Question

A normal distribution of data has a mean of 90 and a standard deviation of 18. What’s the approximate z score for the value of 64

Answer

**step1** Understanding the given information

The problem describes a normal distribution of data and provides three key pieces of information:
- The average value, known as the mean, is 90.
- The spread or variability of the data, known as the standard deviation, is 18.
- We need to find the z-score for a specific data value, which is 64.

**step2** Calculating the difference from the mean

To find the z-score, the first step is to determine how far the specific value (64) is from the mean (90). This is calculated by subtracting the mean from the value.
$$64 - 90$$
Since 64 is a smaller number than 90, the result of this subtraction will be a negative number, indicating that 64 is below the mean.
$$64 - 90 = -26$$
This means the value of 64 is 26 units less than the mean of 90.

**step3** Calculating the approximate z-score

The next step is to find out how many "standard deviations" away from the mean this difference of -26 represents.

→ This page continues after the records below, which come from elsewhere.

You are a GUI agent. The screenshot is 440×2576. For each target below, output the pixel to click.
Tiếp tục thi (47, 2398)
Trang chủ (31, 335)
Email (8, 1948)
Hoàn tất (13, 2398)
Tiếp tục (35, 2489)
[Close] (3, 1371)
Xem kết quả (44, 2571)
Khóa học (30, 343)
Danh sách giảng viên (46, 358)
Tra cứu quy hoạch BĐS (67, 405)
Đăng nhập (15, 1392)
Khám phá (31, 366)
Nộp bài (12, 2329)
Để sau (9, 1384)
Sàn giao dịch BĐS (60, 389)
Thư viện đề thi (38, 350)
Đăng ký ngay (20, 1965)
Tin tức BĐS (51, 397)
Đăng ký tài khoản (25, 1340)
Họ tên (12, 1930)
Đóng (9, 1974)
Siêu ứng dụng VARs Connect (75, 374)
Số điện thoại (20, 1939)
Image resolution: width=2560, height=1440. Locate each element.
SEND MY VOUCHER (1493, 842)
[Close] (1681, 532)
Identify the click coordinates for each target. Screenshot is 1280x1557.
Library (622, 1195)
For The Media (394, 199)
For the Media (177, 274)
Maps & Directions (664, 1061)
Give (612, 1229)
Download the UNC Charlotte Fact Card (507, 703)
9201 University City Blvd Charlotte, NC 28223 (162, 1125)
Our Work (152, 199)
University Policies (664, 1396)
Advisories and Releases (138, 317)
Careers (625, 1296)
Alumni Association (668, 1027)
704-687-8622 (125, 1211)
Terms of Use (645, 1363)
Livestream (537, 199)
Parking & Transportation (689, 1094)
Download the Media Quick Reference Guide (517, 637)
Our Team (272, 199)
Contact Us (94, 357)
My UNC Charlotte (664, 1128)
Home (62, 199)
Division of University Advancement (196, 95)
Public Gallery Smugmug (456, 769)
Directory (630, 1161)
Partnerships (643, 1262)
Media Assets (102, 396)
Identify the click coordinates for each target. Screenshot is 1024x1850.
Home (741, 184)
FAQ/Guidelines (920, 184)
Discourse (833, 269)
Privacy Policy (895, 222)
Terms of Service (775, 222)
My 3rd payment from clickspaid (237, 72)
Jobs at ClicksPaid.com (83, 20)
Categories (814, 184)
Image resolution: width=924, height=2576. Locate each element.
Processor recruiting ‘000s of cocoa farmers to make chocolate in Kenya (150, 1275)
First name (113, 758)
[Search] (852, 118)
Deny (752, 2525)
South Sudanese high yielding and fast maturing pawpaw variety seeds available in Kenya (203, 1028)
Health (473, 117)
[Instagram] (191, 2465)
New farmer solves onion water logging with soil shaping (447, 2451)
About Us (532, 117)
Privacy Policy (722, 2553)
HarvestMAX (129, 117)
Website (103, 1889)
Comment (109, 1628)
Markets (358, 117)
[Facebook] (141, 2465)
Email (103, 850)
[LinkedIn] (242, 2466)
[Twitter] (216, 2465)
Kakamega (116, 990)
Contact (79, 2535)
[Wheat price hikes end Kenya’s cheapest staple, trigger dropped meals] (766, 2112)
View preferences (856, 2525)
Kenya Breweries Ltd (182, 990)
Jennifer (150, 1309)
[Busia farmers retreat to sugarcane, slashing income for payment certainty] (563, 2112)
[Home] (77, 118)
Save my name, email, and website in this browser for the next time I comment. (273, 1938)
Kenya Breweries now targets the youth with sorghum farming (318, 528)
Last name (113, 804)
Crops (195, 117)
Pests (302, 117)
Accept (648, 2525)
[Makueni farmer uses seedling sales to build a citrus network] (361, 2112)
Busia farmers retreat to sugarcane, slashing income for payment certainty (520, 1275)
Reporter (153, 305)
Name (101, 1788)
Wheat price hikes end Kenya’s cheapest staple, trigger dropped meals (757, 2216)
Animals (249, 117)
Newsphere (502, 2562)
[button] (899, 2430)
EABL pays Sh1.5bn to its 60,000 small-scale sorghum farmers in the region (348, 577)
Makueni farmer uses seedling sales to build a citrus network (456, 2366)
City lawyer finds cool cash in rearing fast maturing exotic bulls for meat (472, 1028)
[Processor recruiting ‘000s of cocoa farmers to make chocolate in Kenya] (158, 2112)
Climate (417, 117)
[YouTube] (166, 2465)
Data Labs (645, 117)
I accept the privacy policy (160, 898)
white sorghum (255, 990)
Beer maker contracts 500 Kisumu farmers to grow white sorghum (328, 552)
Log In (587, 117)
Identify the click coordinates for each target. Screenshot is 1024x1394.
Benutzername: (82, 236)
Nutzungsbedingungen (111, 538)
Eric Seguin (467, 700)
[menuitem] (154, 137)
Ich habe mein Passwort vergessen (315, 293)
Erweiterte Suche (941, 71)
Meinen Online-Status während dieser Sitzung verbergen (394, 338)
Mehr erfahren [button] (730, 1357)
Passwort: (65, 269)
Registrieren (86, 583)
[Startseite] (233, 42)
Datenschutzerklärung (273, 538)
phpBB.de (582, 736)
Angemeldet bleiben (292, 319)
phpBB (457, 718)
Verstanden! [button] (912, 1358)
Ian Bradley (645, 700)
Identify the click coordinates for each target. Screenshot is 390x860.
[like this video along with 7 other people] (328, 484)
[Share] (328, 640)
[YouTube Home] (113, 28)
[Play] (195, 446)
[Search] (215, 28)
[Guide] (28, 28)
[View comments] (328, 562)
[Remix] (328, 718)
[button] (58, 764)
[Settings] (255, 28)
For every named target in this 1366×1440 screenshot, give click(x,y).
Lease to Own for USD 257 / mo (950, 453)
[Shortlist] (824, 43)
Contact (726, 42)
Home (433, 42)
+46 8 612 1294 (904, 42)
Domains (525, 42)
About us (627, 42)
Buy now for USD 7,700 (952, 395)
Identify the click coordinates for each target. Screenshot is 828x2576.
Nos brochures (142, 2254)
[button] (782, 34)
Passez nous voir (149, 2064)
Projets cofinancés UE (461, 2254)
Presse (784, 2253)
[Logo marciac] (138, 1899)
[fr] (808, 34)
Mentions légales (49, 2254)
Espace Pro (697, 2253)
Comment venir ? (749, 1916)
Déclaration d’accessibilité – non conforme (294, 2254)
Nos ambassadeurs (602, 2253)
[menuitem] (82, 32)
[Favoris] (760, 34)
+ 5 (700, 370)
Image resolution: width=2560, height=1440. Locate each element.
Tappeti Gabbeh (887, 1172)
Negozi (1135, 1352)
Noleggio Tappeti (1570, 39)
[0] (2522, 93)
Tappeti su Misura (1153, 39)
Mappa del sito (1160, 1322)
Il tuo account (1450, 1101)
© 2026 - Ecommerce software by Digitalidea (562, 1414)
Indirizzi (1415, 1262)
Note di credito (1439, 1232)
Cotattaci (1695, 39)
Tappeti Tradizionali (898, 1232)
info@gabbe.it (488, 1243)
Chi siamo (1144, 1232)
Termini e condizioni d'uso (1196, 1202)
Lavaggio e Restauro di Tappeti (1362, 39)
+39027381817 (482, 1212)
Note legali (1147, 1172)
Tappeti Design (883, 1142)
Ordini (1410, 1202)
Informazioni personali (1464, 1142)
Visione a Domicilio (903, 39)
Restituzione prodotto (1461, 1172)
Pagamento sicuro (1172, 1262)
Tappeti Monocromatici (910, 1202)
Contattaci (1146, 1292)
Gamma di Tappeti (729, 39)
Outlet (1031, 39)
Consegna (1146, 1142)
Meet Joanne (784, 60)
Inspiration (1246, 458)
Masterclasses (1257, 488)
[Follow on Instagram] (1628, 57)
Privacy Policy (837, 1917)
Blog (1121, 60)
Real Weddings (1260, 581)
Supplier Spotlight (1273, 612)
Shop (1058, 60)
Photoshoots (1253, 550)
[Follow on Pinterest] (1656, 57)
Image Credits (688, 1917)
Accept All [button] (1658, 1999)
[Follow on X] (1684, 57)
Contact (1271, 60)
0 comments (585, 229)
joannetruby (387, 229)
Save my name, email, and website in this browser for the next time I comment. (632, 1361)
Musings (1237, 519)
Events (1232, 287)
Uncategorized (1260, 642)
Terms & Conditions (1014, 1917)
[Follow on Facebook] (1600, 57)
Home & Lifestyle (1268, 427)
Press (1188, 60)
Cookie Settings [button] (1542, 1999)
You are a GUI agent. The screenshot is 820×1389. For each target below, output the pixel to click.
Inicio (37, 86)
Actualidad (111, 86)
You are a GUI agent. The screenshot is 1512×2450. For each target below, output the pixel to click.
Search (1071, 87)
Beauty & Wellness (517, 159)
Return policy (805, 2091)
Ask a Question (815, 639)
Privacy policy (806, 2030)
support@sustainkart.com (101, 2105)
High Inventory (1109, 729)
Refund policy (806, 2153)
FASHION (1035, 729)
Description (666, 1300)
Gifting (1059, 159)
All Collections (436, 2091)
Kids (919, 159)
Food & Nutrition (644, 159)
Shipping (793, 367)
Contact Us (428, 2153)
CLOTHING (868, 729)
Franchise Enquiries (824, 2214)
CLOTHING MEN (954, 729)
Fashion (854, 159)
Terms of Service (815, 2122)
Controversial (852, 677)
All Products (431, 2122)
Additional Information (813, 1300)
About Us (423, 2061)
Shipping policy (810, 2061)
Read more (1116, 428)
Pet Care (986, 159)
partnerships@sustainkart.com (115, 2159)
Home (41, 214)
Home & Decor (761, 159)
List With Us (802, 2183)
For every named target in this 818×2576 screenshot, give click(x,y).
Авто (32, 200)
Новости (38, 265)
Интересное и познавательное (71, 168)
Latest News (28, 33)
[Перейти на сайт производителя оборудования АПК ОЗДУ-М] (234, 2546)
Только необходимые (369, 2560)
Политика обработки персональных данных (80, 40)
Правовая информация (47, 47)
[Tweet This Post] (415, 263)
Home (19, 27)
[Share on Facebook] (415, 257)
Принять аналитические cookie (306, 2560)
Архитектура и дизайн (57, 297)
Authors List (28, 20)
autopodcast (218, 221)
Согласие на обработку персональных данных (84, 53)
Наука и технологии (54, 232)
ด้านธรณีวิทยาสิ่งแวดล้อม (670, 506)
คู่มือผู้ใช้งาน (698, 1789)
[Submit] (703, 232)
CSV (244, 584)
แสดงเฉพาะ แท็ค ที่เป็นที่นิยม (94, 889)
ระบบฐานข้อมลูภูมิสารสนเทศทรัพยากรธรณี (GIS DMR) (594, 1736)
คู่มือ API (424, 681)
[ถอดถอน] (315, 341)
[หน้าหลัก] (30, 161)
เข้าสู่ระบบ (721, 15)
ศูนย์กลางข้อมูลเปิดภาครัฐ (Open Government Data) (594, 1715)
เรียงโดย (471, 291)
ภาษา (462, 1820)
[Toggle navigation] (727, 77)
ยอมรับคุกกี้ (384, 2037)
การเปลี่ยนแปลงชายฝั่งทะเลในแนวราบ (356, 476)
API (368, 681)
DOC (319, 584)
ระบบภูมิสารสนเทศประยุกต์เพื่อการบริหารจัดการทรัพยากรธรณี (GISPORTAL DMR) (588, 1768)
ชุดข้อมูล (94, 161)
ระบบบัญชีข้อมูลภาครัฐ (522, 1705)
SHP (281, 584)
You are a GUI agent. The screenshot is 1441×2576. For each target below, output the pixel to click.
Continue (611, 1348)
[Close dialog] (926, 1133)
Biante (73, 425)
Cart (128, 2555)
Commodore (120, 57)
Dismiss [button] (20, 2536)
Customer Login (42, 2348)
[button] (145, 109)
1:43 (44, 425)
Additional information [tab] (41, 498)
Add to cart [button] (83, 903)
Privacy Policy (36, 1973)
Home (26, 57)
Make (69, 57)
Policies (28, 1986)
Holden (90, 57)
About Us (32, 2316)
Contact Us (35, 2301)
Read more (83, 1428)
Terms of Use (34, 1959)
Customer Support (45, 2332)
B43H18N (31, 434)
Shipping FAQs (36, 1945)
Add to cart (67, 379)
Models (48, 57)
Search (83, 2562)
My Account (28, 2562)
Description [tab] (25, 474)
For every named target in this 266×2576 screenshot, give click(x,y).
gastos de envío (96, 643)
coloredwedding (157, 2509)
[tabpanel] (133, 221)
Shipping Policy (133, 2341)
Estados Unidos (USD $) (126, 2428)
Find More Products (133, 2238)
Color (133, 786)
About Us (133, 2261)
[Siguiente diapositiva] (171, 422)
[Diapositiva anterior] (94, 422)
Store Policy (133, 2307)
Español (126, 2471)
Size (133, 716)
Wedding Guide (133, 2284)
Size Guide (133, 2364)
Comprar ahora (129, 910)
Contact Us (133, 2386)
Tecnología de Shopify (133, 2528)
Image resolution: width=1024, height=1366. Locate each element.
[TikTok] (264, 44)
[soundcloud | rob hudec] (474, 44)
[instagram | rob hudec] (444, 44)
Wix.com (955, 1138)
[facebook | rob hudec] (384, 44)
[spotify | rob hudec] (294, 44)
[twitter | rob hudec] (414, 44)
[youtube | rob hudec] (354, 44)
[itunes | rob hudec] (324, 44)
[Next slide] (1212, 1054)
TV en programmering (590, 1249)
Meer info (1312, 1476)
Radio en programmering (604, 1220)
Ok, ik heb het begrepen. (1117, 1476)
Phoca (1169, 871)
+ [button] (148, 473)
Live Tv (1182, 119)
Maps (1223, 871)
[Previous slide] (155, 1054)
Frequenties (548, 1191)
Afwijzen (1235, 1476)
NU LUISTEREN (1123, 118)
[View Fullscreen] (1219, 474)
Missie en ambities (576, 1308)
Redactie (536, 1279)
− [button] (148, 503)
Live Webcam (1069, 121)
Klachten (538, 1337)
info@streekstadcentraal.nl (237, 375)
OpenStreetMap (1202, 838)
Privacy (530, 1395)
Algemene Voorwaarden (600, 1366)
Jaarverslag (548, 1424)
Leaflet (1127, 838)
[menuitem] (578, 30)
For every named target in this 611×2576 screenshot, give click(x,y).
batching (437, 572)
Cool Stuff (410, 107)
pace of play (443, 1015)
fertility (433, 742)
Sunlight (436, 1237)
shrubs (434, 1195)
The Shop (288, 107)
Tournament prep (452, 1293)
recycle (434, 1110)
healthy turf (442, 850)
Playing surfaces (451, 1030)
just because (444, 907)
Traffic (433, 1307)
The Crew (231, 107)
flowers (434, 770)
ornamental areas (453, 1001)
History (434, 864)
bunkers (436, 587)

We do this by dividing the difference we calculated by the standard deviation.
$$\frac{-26}{18}$$
Now, we perform the division:
$$-26 \div 18 \approx -1.4444...$$
The problem asks for an "approximate z score". We can round this number to two decimal places for a common approximation of z-scores.
$$-1.4444... \approx -1.44$$
Therefore, the approximate z-score for the value of 64 is -1.44.